The construction of PinpointQA involves creating intermediate spatial representations from the video data, with QA pairs generated automatically and subsequently refined through rigorous quality control processes. This meticulous approach ensures that the dataset is not only comprehensive but also suitable for training and evaluating advanced MLLMs.
Initial experiments conducted on representative MLLMs have revealed a consistent capability gap across the progressive tasks, particularly highlighting the challenges associated with the Structured Spatial Prediction (SSP) task. The performance metrics indicate that while models demonstrate some proficiency in the easier tasks, the complexities of SSP present a formidable barrier that underscores the necessity of specialized training.

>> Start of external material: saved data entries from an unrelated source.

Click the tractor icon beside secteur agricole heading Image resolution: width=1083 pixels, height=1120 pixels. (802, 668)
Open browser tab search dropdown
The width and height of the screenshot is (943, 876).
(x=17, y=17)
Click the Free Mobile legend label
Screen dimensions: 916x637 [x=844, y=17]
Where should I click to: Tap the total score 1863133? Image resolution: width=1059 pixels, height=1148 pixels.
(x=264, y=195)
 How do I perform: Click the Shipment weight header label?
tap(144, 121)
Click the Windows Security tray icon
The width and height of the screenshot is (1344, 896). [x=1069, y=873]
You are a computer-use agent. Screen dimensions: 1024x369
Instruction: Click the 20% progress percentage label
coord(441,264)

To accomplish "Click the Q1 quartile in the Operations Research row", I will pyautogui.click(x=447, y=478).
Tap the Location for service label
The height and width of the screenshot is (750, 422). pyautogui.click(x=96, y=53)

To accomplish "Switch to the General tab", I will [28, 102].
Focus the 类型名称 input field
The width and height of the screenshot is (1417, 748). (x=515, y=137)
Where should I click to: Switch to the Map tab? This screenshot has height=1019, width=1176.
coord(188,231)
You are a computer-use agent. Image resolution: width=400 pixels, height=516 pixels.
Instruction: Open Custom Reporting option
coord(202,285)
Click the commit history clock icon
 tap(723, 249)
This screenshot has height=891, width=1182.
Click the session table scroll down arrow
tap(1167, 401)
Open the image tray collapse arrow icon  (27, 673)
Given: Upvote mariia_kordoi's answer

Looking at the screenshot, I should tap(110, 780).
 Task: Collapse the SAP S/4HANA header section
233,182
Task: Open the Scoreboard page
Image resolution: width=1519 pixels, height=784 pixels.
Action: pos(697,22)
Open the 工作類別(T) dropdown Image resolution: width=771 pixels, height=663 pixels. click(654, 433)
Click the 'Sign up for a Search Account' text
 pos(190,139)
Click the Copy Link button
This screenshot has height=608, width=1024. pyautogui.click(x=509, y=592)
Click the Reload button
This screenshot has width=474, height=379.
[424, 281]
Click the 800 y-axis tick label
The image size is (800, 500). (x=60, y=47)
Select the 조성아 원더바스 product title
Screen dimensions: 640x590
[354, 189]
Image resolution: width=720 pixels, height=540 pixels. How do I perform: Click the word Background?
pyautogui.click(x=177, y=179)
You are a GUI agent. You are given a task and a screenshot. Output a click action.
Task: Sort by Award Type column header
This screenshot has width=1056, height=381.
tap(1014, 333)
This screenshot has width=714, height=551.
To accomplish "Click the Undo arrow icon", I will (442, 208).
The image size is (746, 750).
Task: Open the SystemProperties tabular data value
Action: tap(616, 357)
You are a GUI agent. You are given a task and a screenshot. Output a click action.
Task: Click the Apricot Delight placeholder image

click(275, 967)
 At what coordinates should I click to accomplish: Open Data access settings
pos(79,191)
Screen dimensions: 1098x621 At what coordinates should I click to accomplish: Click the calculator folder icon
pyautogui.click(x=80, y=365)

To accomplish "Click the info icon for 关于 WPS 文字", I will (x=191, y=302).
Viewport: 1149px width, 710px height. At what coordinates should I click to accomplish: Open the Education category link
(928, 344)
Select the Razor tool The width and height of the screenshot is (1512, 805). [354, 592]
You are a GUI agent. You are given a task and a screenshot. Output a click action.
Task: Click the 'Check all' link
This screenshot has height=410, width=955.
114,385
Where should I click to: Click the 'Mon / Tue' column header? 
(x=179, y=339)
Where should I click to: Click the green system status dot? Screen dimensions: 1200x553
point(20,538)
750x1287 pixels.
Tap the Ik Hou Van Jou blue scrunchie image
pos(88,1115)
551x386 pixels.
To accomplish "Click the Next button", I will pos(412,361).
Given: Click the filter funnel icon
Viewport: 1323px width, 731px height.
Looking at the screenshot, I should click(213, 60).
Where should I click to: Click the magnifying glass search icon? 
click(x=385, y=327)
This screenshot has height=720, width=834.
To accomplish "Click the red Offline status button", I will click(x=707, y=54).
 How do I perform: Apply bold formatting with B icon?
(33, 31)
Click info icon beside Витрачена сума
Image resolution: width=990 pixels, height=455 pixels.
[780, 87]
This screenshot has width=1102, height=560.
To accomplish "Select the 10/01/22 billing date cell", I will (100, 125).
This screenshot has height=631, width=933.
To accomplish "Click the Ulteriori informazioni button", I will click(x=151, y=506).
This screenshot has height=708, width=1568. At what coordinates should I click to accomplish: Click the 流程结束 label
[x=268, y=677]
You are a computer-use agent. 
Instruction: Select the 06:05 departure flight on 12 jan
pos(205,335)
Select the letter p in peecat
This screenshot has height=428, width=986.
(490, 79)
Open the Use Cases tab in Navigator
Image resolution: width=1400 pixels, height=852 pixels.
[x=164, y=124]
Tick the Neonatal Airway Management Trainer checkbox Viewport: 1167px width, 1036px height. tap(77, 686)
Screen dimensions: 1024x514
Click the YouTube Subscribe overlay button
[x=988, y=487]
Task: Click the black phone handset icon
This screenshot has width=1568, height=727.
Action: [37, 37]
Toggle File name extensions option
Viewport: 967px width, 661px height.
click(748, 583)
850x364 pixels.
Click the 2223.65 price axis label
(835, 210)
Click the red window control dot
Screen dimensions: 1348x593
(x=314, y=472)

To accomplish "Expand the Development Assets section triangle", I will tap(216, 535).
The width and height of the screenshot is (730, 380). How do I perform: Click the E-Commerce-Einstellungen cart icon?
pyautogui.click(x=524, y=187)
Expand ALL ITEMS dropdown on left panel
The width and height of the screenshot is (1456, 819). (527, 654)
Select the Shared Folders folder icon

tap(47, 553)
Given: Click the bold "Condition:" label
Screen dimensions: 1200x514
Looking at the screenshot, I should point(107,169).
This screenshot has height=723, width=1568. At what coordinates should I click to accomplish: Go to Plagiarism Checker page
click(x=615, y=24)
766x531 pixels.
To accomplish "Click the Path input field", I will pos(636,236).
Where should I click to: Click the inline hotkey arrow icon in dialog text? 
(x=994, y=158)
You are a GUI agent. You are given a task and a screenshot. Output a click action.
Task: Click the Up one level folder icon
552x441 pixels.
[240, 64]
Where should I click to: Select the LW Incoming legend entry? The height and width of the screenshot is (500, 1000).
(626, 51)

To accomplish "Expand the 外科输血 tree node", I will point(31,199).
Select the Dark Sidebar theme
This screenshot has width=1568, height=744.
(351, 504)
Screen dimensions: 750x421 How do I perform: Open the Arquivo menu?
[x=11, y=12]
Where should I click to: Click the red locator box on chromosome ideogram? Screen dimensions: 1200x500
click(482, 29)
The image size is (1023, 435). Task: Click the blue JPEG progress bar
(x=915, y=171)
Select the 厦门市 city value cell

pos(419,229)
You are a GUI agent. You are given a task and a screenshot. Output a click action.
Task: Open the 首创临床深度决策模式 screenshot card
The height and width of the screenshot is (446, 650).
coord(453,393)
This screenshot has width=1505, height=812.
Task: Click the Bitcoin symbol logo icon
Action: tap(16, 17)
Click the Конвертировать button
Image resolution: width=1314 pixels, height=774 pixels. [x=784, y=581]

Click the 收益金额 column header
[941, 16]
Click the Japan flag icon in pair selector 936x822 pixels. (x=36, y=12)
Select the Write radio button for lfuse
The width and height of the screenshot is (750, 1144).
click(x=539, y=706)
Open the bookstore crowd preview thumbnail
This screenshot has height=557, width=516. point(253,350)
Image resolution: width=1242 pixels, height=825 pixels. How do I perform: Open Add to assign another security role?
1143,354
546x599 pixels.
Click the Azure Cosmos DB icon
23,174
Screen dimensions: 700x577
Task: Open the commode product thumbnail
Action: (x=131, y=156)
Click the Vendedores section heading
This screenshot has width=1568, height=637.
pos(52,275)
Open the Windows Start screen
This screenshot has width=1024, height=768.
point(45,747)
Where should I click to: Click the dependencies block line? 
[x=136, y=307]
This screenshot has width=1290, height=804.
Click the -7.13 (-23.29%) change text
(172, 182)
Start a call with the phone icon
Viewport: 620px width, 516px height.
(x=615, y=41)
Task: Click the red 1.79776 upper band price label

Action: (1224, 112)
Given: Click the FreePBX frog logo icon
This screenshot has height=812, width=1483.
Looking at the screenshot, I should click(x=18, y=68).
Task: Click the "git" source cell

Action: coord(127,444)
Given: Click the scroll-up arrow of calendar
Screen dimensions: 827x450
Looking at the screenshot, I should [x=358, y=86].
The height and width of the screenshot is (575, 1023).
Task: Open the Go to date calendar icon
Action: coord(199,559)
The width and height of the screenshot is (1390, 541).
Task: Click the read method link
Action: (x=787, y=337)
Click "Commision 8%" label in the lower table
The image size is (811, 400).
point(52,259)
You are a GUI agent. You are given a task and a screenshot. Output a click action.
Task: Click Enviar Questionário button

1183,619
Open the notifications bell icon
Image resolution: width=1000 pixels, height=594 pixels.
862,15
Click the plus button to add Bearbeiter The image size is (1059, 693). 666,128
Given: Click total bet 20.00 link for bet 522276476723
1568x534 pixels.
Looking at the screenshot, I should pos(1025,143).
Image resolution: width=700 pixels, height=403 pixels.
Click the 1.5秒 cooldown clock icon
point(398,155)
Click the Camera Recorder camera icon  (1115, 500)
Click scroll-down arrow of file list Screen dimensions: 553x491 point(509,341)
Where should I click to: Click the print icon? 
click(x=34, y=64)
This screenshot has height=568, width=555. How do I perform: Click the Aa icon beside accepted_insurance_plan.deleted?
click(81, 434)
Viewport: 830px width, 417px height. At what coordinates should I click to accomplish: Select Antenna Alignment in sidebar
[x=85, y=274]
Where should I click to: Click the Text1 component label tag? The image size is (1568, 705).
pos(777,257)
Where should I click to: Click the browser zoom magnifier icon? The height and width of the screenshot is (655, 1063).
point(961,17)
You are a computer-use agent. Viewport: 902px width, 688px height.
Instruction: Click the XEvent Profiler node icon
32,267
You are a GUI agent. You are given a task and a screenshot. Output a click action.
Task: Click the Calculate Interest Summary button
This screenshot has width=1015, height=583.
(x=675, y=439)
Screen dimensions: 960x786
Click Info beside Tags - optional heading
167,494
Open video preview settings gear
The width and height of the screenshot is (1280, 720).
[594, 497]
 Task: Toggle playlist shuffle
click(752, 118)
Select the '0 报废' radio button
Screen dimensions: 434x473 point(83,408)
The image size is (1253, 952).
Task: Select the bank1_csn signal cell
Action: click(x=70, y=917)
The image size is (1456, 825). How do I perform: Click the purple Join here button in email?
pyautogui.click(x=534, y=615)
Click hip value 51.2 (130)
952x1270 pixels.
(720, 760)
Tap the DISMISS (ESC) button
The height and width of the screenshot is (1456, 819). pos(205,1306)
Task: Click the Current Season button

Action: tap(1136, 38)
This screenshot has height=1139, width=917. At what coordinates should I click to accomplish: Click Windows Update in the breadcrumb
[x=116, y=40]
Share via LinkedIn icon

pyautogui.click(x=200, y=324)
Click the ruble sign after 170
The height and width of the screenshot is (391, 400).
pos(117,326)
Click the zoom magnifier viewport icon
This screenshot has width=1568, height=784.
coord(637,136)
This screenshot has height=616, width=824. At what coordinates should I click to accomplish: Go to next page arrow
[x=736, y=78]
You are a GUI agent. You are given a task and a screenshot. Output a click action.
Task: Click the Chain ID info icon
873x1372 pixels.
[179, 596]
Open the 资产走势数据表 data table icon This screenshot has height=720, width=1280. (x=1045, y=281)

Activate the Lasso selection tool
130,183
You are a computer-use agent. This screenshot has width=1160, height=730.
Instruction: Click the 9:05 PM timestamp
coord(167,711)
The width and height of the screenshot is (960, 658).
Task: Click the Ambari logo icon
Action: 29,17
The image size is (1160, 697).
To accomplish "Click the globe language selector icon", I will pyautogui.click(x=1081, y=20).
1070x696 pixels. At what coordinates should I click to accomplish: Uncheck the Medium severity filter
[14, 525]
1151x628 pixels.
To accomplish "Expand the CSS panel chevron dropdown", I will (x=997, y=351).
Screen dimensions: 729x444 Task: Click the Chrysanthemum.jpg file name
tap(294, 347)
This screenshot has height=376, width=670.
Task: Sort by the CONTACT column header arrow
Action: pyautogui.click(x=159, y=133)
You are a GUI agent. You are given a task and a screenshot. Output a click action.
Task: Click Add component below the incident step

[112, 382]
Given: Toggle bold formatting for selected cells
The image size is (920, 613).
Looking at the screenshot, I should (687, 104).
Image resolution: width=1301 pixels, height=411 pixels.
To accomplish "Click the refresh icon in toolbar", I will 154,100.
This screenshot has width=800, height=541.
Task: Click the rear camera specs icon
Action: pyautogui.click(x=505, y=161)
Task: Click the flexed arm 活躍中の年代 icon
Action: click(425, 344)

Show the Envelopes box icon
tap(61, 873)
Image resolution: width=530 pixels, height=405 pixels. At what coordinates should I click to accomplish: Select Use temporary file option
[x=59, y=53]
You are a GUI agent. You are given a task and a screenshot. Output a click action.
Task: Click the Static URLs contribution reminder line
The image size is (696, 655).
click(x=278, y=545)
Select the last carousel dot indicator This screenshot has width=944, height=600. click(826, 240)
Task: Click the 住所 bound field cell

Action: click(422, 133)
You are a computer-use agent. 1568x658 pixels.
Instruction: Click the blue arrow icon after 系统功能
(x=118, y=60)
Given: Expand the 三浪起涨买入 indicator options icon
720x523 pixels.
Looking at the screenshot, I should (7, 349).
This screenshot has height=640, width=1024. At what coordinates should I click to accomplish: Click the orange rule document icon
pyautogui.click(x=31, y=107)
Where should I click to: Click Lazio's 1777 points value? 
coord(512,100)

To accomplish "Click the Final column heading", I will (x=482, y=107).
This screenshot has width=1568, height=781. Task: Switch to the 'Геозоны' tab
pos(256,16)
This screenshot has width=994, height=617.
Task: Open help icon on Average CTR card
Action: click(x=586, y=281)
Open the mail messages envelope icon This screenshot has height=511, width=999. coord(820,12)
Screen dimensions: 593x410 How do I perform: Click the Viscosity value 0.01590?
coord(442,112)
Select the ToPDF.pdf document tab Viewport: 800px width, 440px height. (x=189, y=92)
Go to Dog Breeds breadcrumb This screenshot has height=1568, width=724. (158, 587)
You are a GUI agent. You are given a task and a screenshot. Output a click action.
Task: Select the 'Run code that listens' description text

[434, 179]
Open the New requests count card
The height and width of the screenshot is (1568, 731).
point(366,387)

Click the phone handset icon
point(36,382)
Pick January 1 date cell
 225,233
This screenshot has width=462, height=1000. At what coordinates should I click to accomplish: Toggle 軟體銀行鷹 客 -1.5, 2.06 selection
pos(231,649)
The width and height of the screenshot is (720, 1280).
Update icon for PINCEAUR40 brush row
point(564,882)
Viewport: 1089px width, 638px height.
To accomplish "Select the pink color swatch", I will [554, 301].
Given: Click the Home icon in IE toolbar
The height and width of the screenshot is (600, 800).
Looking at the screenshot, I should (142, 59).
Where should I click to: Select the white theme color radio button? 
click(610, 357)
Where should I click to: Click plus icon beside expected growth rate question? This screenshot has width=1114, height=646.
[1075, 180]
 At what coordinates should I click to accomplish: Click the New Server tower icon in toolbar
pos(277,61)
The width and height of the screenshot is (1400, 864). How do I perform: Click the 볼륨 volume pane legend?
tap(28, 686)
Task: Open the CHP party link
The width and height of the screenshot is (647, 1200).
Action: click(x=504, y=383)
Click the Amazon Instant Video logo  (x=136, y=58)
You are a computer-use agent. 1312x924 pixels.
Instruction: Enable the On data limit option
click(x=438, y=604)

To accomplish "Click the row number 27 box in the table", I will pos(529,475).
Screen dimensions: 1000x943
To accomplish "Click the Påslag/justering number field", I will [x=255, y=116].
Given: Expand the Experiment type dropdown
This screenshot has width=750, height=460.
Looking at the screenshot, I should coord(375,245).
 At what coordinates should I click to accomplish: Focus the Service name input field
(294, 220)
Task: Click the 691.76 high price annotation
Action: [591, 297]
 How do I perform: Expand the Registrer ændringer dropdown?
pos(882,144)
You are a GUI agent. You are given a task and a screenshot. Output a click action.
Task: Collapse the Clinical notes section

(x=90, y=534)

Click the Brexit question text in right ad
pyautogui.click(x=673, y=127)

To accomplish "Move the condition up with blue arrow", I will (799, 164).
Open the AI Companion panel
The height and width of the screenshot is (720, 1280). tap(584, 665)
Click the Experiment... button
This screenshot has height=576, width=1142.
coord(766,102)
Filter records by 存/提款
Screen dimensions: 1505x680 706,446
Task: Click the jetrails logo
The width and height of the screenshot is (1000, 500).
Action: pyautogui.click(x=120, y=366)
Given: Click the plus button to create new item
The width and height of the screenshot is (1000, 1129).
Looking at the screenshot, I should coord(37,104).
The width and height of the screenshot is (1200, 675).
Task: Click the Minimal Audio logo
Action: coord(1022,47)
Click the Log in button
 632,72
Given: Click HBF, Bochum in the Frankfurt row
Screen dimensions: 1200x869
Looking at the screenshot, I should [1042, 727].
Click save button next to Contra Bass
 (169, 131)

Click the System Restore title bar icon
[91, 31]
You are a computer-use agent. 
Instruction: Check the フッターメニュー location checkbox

Notably, supervised fine-tuning on the PinpointQA dataset has yielded substantial performance improvements, particularly on the more difficult tasks. This finding illustrates that PinpointQA is not only a diagnostic benchmark for assessing model capabilities but also serves as an effective training resource that can enhance the spatial reasoning abilities of MLLMs.
For those interested in exploring the dataset further, the PinpointQA dataset and project page are accessible at https://rainchowz.github.io/PinpointQA. This initiative represents a significant step forward in the quest for improved spatial understanding in indoor video contexts, paving the way for more intelligent and responsive AI systems.